■ **Teks Bacaan**:
_ _ _ _ _ _ _

Mengunjungi Masjid Jami’ Tegalsari Ponorogo
Ngainun Naim
Bersama Dr. Murdianto, M.Si. |
Kamis, 24 Januari
2019, di kantor Pondok Pesantren Ittihadul Ummah Jarakan Banyudono Ponorogo.
Saya baru saja usai mengisi “Seminar Literasi” yang diikuti oleh ratusan
peserta. Panitia mengajak saya ke ruang tamu Pondok Pesantren. Rupanya di ruang
tamu tersebut telah disediakan menu makan siang. Cukup lengkap. Ada sayur
bening, sambal terasi, ayam goreng, tempe, tahu goreng, sayur lodeh, dan telur
goreng.
Saya dipersilahkan
mengambil nasi duluan. Setelah itu saya mengambil sayur bening, sambal terasi,
tahu, dan tempe. Menu makan semacam ini rasanya sungguh nikmat sekali. Kami
makan pada siang yang cukup terik itu dengan lesehan. Makan dan diikuti dengan
perbincangan tentang banyak hal.

_ _ _ _ _ _ _

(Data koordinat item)
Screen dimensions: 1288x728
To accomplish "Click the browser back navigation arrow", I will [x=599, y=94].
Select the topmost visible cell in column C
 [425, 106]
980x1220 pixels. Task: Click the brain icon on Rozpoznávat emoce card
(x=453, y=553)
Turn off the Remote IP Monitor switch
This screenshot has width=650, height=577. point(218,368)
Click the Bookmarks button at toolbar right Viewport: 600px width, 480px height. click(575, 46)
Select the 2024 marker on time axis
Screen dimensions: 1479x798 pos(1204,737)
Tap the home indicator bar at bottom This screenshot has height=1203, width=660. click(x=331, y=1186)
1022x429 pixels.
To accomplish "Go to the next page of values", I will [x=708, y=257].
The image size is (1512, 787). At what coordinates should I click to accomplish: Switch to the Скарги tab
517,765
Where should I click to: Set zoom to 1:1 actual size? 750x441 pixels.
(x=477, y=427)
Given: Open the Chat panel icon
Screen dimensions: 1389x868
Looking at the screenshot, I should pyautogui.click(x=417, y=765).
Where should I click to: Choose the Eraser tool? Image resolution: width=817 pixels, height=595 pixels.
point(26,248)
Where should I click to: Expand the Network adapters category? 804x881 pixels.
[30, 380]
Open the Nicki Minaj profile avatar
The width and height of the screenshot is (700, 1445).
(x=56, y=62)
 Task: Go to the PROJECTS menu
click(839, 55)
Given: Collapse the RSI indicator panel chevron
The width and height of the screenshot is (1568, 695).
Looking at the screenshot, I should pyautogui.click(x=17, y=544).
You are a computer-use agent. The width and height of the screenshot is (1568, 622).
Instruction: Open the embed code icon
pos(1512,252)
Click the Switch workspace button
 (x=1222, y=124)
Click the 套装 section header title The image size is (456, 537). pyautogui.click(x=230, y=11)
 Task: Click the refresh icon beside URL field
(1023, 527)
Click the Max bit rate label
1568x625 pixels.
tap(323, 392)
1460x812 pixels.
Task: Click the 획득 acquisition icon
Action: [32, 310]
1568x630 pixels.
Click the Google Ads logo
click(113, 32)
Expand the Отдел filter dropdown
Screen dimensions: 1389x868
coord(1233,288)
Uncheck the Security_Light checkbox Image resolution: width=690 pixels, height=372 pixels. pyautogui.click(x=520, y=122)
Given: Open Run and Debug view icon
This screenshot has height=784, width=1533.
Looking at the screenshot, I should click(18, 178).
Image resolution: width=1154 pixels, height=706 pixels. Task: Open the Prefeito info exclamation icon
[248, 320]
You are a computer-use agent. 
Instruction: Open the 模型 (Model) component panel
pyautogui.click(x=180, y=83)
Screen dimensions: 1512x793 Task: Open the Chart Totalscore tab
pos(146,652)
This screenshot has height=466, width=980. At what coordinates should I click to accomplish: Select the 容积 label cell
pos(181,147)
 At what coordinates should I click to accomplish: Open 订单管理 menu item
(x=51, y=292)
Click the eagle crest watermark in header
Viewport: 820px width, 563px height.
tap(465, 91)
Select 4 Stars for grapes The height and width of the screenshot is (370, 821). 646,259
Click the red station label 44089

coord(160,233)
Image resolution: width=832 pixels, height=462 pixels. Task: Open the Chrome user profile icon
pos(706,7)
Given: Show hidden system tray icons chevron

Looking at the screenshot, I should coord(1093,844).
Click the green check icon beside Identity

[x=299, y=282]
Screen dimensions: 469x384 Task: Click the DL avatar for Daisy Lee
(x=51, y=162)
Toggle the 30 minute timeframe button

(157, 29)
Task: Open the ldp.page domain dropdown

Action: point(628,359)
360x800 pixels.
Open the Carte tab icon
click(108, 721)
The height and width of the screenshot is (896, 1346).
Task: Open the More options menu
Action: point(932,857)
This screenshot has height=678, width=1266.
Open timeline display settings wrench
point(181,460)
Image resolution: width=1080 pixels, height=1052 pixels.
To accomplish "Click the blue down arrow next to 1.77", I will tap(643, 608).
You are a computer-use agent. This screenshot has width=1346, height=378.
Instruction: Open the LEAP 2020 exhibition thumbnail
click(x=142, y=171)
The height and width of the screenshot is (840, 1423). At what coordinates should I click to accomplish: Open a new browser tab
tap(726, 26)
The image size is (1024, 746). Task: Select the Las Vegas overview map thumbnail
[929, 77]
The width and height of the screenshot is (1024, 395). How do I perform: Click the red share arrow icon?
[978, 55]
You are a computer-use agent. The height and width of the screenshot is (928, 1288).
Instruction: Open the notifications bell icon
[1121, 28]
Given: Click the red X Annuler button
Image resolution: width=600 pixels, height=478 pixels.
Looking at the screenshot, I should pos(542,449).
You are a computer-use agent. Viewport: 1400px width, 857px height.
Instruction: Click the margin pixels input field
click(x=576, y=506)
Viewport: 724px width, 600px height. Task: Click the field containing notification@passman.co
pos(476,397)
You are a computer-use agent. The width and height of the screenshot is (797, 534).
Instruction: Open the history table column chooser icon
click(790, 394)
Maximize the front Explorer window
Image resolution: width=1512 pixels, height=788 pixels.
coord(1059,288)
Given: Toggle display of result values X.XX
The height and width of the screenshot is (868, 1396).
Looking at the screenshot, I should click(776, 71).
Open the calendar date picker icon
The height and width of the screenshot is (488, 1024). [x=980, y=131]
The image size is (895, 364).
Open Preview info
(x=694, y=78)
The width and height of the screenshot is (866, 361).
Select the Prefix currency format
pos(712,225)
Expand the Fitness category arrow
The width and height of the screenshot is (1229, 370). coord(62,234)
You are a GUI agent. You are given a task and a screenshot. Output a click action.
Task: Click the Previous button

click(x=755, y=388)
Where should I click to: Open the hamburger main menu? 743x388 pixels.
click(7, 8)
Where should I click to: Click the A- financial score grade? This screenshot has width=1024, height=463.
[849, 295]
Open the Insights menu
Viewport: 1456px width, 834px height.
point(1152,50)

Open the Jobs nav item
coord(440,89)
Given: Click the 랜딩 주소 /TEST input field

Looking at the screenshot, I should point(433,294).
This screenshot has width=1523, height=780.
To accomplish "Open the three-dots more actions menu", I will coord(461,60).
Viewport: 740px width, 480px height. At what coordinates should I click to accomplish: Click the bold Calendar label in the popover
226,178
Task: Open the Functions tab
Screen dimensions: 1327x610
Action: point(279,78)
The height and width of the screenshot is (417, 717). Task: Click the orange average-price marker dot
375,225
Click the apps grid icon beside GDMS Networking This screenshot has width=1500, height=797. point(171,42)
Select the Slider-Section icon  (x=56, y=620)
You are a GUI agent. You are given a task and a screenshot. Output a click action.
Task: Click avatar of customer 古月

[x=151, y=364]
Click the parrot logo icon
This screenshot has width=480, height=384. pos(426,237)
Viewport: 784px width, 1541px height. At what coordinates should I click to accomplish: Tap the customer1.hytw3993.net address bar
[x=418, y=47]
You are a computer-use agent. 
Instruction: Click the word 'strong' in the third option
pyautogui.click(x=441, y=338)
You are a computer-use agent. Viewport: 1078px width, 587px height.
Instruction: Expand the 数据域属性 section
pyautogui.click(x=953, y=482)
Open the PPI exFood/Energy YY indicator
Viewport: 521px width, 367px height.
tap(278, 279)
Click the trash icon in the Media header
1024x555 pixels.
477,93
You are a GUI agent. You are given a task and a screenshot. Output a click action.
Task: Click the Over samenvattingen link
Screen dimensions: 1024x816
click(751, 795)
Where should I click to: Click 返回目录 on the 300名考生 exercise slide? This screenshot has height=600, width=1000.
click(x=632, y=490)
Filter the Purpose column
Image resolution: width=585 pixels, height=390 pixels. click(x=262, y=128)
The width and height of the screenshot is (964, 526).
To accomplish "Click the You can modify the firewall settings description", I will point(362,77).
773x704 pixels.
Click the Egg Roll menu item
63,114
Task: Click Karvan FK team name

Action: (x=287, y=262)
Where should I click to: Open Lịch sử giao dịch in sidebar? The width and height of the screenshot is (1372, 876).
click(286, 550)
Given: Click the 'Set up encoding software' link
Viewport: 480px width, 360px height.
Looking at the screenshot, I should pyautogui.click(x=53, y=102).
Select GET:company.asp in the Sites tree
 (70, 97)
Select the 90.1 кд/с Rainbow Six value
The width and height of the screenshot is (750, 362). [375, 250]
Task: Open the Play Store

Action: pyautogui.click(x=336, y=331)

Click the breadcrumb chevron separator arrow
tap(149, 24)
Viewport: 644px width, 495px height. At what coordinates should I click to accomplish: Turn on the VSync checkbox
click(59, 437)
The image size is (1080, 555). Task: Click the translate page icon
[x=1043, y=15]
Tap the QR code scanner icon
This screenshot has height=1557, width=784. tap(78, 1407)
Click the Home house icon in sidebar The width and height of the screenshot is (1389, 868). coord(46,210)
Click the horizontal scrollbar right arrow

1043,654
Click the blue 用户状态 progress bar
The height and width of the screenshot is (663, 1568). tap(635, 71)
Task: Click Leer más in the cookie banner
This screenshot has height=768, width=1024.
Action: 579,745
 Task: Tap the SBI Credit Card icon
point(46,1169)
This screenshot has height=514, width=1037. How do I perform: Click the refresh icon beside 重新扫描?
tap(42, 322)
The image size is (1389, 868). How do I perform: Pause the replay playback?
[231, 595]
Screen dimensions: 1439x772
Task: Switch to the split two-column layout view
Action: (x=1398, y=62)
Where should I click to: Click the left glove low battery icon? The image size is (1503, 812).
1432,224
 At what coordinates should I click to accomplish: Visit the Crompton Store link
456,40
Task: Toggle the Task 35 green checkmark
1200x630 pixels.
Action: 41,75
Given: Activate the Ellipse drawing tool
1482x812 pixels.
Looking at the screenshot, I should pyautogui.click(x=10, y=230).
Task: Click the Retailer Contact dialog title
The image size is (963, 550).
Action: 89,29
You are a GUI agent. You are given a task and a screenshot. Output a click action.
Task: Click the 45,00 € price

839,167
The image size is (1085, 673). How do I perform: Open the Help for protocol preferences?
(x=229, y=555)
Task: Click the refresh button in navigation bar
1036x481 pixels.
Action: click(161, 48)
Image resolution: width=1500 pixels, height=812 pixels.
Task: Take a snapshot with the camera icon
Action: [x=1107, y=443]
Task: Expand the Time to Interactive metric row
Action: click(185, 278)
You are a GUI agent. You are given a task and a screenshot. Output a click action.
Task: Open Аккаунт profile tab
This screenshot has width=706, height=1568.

_ _ _ _ _ _ _

■ **Tugas Wajib**:
1. Salin seluruh teks bacaan tentang kunjungan ke Masjid Jami’ Tegalsari Ponorogo tanpa mengubah apa pun.
2. Tulis ulang kata demi kata baris-baris catatan di antara baris yang memuat "The height and width of the screenshot is (840, 1423)." dan baris yang memuat "pos(712,225)", termasuk kedua baris itu.
Teks bacaan dan catatan di atas diambil dari sumber yang berbeda.

■ **Jawaban Tersedia**:
1.
Mengunjungi Masjid Jami’ Tegalsari Ponorogo
Ngainun Naim
Bersama Dr. Murdianto, M.Si. |
Kamis, 24 Januari
2019, di kantor Pondok Pesantren Ittihadul Ummah Jarakan Banyudono Ponorogo.
Saya baru saja usai mengisi “Seminar Literasi” yang diikuti oleh ratusan
peserta. Panitia mengajak saya ke ruang tamu Pondok Pesantren. Rupanya di ruang
tamu tersebut telah disediakan menu makan siang. Cukup lengkap. Ada sayur
bening, sambal terasi, ayam goreng, tempe, tahu goreng, sayur lodeh, dan telur
goreng.
Saya dipersilahkan
mengambil nasi duluan. Setelah itu saya mengambil sayur bening, sambal terasi,
tahu, dan tempe. Menu makan semacam ini rasanya sungguh nikmat sekali. Kami
makan pada siang yang cukup terik itu dengan lesehan. Makan dan diikuti dengan
perbincangan tentang banyak hal.

2.
The height and width of the screenshot is (840, 1423). At what coordinates should I click to accomplish: Open a new browser tab
tap(726, 26)
The image size is (1024, 746). Task: Select the Las Vegas overview map thumbnail
[929, 77]
The width and height of the screenshot is (1024, 395). How do I perform: Click the red share arrow icon?
[978, 55]
You are a computer-use agent. The height and width of the screenshot is (928, 1288).
Instruction: Open the notifications bell icon
[1121, 28]
Given: Click the red X Annuler button
Image resolution: width=600 pixels, height=478 pixels.
Looking at the screenshot, I should pos(542,449).
You are a computer-use agent. Viewport: 1400px width, 857px height.
Instruction: Click the margin pixels input field
click(x=576, y=506)
Viewport: 724px width, 600px height. Task: Click the field containing notification@passman.co
pos(476,397)
You are a computer-use agent. The width and height of the screenshot is (797, 534).
Instruction: Open the history table column chooser icon
click(790, 394)
Maximize the front Explorer window
Image resolution: width=1512 pixels, height=788 pixels.
coord(1059,288)
Given: Toggle display of result values X.XX
The height and width of the screenshot is (868, 1396).
Looking at the screenshot, I should click(776, 71).
Open the calendar date picker icon
The height and width of the screenshot is (488, 1024). [x=980, y=131]
The image size is (895, 364).
Open Preview info
(x=694, y=78)
The width and height of the screenshot is (866, 361).
Select the Prefix currency format
pos(712,225)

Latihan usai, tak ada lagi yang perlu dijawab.